Chapter 1 Python Pandas - I
Chapter 1 Python Pandas - I
Python Pandas - I
Introduction :
• In last chapter we studied about Pandas Series object. It is not able to handle the
data in the form of 2D or multidimensional.
• For such tasks, python pandas provides data structure like dataframes and panels
etc.
• Dataframe objects of Pandas can store 2D heterogeneous data.
• In this chapter we will discuss about DataFrame.
Pandas provide two basic data structures – Series and DataFrame.
Series – It represents a one-dimensional array of indexed data.
DataFrame – A DataFrame is a two dimensional labelled array like Pandas data structure
that stores an ordered collection of columns that can store data of different types.

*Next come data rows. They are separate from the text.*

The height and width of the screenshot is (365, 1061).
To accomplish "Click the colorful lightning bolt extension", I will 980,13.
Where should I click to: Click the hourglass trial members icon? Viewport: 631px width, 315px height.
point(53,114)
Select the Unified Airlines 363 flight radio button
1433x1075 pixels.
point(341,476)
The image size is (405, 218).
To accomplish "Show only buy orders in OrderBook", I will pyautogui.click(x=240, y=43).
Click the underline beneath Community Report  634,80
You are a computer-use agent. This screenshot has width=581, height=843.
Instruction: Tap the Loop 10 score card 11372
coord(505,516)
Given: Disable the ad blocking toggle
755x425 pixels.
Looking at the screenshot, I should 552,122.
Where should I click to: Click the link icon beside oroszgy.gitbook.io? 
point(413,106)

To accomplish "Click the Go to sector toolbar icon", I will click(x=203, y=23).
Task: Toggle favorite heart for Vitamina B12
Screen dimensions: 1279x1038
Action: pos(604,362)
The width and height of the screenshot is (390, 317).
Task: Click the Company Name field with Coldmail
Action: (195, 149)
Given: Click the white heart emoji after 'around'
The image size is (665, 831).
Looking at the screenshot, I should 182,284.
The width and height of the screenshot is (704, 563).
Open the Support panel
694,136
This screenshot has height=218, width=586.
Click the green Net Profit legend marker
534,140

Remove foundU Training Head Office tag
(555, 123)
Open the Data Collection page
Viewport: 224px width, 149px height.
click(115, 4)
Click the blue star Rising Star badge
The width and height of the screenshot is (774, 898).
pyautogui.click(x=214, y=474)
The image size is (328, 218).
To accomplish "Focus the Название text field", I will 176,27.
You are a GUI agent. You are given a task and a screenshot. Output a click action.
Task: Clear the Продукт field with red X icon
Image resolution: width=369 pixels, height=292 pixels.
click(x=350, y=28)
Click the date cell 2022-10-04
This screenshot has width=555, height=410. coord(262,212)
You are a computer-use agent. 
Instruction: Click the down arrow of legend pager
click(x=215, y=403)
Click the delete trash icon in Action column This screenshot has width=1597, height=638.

Characteristics of DataFrame :
Characteristics of a DataFrame are as follows-
➢ It has 2 indexes or 2 axes – a row index (axis = 0) and a column index (axis =
1).
➢ It is like a spreadsheet where row index is called index and column index is
called column-name.
➢ Indexes can be of numbers or letters or strings.
➢ Its column can have data of different types.
➢ It is value-mutable i.e. value can be changed anytime.
➢ It is Size-mutable i.e. we can add or delete rows/columns.
Creating and Displaying a DataFrame Object:
1. Creating a DataFrame Object from a 2-D Dictionary :
(a) Creating a dataframe from a 2D dictionary having values as lists :
{key : value} where value part is in the form of list.
Dict = { ‘key’ : [ ], #value in the form of list
‘key’ : [ ], #value in the form of list
‘key’ : [ ] # value in the form of list }
import pandas as pd
dict1 = {'Student':['Ruchika','Neha','Mark','Gurjyot','Jammal'],
'Marks':[80,90,78.5,89.5,100],
'Sports':['Cricket','Badminton','Football','Athletics','Kabaddi']}
dtf1 = pd.DataFrame(dict1)
print(dtf1)
Example 1. Given a dictionary that stores the section names’ list as value for ‘Section’
key and contribution amounts’ list as value for ‘Contri’ key :
dict1 = {'Section' : ['A','B','C','D'],
'Contri' : [5000,7000,6500,4000]}
Write code to create and display the data frame using above dictionary.
Question : Create and display a DataFrame from a 2D dictionary, fee, which stores the
quarter-wise fee as inner dictionary for two years 2021,2022.
What happened when inner dictionaries have non-matching keys ?
(i) Total number of indexes equal to sum of unique inner keys in all the
inner dictionaries.
(ii) For a key that has no matching keys in other inner dictionaries, value NaN
would be used to depict the missing values.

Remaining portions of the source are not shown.